Das Gefängnis in Aichach bekommt demnächst wohl wieder eine prominente Insassin: Beate Zschäpe, die gestern im NSU-Prozess zu lebenslanger Freiheitsstrafe mit besonderer Schwere der Schuld verurteilt wurde. Noch sitzt die 43-Jährige in Stammheim ein, schon im August soll sie nach Aichach gebracht werden.

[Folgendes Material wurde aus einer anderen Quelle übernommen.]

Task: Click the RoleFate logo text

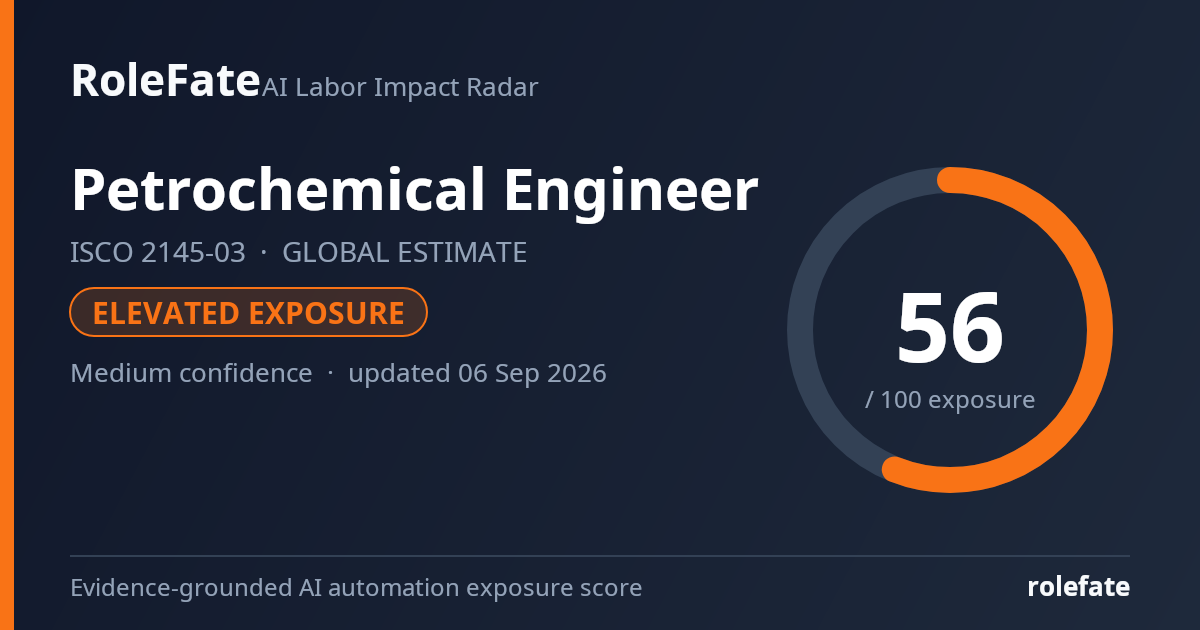Action: point(165,80)
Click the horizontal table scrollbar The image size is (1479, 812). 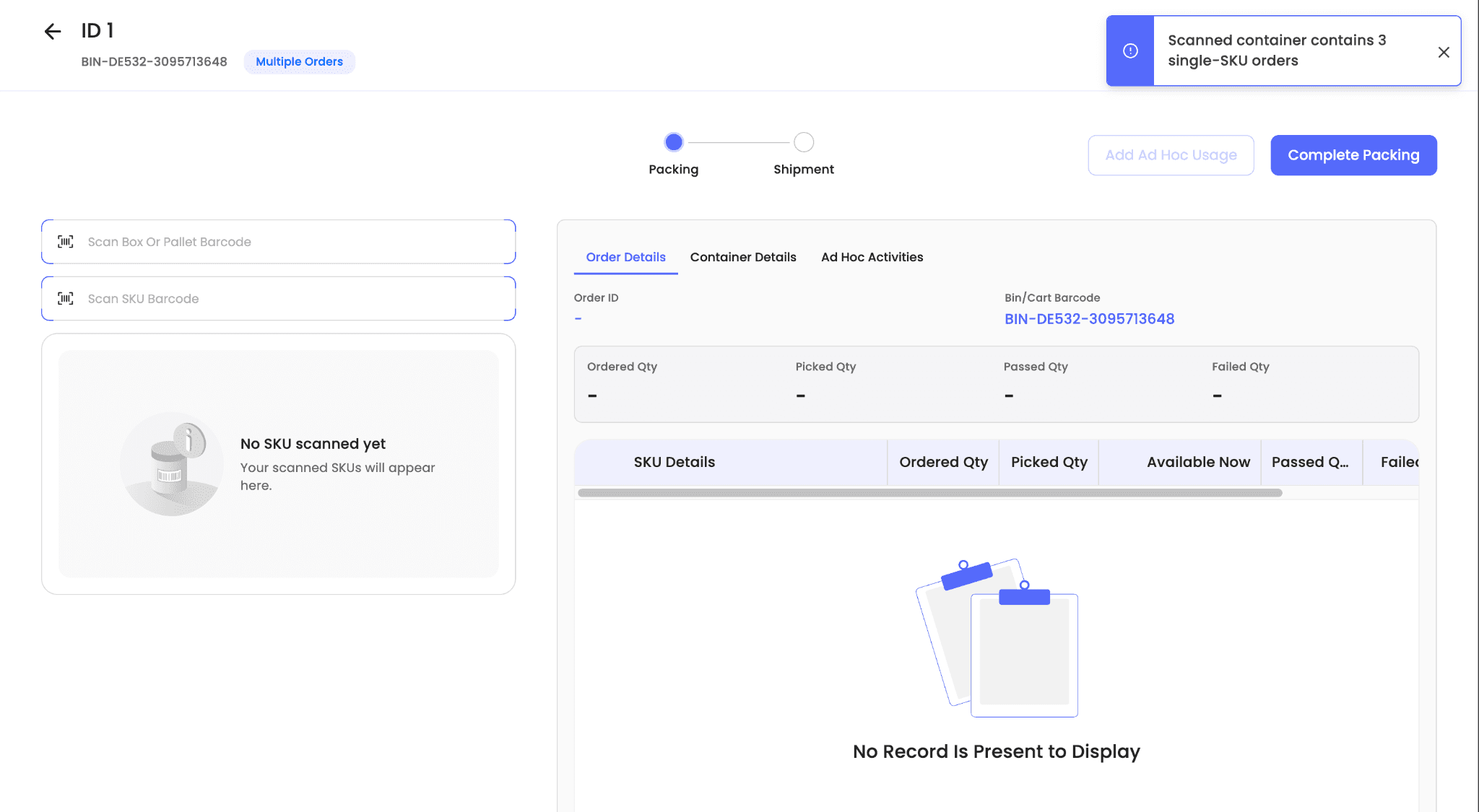tap(929, 493)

Das sagte ihr Wahlverteidiger Hermann Borchert der „Bild“-Zeitung. Für den Umzug nach Aichach führt ihr Verteidiger Sicherheitsgründe an. Offenbar will Zschäpe in Aichach auch Geld verdienen. Wörtlich sagte Borchert: „Sie wird dann wohl in der Schneiderei oder der Bäckerei arbeiten.“ – Zschäpe war gestern vom Oberlandesgericht München zu einer lebenslangen Haftstrafe verurteilt worden, unter anderem wegen zehnfachen Mordes. Außerdem stellte das Gericht die besondere Schwere der Schuld fest. Ihre Pflichtverteidiger haben sofort nach dem Urteil angekündigt, in Revision zu gehen. In Aichach saßen schon mehrere Prominente ein, unter ihnen die frühere RAF-Terroristin Brigitte Mohnhaupt. (az)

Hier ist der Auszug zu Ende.